=== Dataset extract ===
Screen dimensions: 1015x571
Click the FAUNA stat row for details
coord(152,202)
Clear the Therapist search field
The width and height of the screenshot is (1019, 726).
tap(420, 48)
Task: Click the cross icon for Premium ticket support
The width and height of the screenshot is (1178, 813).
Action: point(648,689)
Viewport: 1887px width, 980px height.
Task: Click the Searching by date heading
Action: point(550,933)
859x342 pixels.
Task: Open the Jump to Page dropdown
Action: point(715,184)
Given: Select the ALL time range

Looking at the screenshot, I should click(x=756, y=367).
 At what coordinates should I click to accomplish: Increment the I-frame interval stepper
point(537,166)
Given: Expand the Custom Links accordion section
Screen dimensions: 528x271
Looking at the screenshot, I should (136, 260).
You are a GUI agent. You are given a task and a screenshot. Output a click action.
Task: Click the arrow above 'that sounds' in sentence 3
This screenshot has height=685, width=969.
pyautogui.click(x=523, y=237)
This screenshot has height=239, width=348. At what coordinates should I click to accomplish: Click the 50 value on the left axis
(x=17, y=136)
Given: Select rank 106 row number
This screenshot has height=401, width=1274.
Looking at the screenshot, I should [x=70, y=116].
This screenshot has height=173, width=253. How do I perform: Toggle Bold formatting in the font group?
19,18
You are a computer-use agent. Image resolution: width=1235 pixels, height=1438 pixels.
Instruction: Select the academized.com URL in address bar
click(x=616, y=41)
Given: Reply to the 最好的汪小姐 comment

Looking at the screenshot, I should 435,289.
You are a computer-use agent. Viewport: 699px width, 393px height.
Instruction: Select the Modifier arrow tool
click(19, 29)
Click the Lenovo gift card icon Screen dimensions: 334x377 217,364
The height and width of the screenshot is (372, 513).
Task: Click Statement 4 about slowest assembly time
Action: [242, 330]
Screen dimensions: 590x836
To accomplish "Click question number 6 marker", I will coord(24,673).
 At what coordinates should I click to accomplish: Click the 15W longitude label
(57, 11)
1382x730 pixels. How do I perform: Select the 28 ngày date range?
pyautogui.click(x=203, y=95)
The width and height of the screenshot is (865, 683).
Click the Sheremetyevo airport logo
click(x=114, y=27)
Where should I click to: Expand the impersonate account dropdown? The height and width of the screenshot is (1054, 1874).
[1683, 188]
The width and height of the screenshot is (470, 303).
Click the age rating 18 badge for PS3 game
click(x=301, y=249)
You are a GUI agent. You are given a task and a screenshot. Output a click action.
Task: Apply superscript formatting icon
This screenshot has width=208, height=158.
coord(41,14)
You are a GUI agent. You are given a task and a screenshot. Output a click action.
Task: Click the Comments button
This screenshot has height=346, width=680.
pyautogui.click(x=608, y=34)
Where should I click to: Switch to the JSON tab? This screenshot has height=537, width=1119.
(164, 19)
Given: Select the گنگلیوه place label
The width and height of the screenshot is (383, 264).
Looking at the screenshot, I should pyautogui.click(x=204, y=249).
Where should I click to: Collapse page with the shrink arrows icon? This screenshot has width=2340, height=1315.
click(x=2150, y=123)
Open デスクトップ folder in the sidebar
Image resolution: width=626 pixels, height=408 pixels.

=== Instructions to follow ===
Scan the listing above. Gather each line that contains the word "resolution".

=== Exercise solution ===
You are a computer-use agent. Image resolution: width=1235 pixels, height=1438 pixels.
Image resolution: width=626 pixels, height=408 pixels.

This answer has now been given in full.